Research That Targets Gender Inequalities
POLITICAL SCIENCES |

Research That Targets Gender Inequalities

THE AXA RESEARCH LAB ON GENDER EQUALITY PRESENTS TODAY THE RESULTS OF A YEAR OF WORK ON THE SUBJECT OF GENDER INEQUALITIES. THE CASE OF A FRENCH LAW ON THE GENDER PAY GAP

The AXA Research Lab on Gender Equality, which is supported with the contribution of the AXA Research Fund and AXA Italia, promotes research in the social sciences applied to gender. The research activity of the Laboratory, directed by Paola Profeta, is carried out on various topics with the aim of promoting gender equality in the economic and social fields through rigorous scientific methodologies. The second edition of the Lab’s annual conference, which takes place today atr 2pm at the University's Aula Magna Gobbi with an institutional remark by the Italian Minister for Family, Natality and Equal Opportunities, Eugenia Roccella, is an opportunity to present some of the research results.
 
One of the cases studied by the Lab is the gender salary gap in France: the introduction of laws forcing companies to negotiate agreements on gender equality with worker unions is not in itself an effective way to reduce pay gaps between men and women employees, as shown in Reducing the gender pay gap: can we let firms take action?, a working paper by Caroline Coly.

 


The fact that women’s earnings are on average lower than men’s remains to this day a very common and unwelcome feature of labor markets worldwide.
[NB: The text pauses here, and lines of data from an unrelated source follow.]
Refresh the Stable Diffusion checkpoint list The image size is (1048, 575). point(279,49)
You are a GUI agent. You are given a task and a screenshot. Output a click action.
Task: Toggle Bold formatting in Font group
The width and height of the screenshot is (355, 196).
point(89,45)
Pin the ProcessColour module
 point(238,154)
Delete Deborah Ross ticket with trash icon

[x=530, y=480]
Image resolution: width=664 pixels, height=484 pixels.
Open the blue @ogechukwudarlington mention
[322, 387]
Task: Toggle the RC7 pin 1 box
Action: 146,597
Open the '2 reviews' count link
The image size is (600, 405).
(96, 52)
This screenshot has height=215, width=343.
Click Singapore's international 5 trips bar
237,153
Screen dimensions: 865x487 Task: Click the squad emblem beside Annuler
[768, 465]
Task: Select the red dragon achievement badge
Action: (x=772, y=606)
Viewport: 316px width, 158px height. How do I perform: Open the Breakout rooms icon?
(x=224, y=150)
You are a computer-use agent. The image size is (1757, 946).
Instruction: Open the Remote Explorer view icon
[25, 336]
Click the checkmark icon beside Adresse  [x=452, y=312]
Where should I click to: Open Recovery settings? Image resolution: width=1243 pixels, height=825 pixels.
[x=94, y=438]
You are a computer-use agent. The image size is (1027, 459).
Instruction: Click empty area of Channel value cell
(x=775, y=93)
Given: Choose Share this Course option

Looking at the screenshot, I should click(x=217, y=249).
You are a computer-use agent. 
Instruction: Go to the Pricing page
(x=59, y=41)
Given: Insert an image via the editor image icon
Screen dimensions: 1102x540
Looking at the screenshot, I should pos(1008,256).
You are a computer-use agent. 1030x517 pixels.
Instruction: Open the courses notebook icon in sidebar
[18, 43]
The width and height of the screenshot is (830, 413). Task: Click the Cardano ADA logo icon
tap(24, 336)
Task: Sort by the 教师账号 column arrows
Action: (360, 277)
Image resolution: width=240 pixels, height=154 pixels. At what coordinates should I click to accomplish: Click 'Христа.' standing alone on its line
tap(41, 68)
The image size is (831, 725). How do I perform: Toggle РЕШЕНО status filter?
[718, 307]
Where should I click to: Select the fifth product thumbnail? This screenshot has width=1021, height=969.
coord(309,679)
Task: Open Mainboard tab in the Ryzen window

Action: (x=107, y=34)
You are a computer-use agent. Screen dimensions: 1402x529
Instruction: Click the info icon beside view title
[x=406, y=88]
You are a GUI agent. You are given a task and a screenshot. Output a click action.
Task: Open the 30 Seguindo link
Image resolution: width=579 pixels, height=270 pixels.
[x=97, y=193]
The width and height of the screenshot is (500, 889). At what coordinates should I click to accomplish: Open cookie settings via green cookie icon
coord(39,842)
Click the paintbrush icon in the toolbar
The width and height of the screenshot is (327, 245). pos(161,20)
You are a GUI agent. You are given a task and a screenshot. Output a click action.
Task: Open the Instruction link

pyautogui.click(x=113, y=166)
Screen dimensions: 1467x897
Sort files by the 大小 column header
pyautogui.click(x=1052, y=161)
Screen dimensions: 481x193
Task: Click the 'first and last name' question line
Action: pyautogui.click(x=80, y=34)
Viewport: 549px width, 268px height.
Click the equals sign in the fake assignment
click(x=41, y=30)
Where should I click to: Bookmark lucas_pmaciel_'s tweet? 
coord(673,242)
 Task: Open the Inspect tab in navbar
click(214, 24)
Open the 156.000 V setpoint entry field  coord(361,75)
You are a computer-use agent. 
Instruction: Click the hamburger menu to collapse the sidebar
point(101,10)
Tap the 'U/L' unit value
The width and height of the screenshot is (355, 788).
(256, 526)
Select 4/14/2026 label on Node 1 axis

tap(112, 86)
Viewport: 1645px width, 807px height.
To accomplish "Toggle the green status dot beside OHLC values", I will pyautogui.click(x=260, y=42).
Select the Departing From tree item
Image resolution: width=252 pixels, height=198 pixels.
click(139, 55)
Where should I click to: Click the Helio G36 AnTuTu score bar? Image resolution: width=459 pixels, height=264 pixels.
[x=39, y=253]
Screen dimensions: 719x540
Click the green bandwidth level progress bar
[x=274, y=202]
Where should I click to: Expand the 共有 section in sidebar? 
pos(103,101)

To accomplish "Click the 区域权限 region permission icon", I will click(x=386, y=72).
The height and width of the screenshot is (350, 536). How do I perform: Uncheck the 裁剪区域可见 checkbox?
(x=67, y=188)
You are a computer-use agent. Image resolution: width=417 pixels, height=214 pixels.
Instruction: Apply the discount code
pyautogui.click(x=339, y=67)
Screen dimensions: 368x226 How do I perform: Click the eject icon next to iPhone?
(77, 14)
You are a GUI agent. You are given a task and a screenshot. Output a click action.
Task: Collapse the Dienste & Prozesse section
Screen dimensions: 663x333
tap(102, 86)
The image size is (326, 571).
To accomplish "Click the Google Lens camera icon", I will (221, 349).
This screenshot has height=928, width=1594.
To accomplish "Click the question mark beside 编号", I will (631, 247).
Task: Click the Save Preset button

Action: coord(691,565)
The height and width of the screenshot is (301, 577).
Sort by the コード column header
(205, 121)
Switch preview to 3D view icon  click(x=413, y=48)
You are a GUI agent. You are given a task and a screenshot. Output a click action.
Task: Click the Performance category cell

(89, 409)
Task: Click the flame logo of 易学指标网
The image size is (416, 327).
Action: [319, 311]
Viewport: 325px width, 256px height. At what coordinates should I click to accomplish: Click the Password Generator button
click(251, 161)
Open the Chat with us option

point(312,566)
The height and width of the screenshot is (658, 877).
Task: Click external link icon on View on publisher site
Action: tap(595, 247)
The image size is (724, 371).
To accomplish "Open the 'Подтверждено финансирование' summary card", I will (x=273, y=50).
In order to combat this so-called gender pay gap, many countries have passed laws forbidding discrimination and addressing gender inequalities. 
 
Among these countries, France passed a law in November 2010, and still standing, that mandates firms to negotiate agreements on gender equality with worker unions or face a fine. The aim of this law was to reduce the gender wage gap that in larger French companies stands on average at about 13%.
 
Using available data on more than 25,000 companies that have signed such agreements between 2010 and 2013, Caroline Coly found no noticeable effects on the mean wage gap. The resulting reduction in the gender wage gap is so small, about 0.1%, that it falls in fact within the margin of error and is therefore statistically not significant. 
 
In other words, the November 2010 law failed to achieve its intended objective of reducing the pay gap between men and women. Those results are consistent with the findings of other studies, according to which firms did sign these agreements with worker unions but they often lacked proper indicators of gender inequalities and avoided taking any active measures. 
 
Caroline Coly outlines a few factors that may explain this outcome. “First of all, by requiring only to sign an agreement without binding companies to take measurable steps in order to close any wage gap, the law is not very strict and allows firms a lot of leeway. In addition, labor inspectors are only required to verify that an agreement exists, not its content. Unions, for their part, are more interested in maintaining job levels than in reducing inequalities. Besides, the threat of a relatively low fine might not be strong enough to push firms to sign agreements and implement them correctly.”
 
“Letting firms negotiate without strong binding constraints is not enough to reduce the gender wage gap,” Coly continues. “There should be a supervisory body monitoring the content of those agreements, if we want to make them work. Otherwise, increased transparency on wages, although it has some counterindications, might be the best alternative to reduce the gender wage gap.”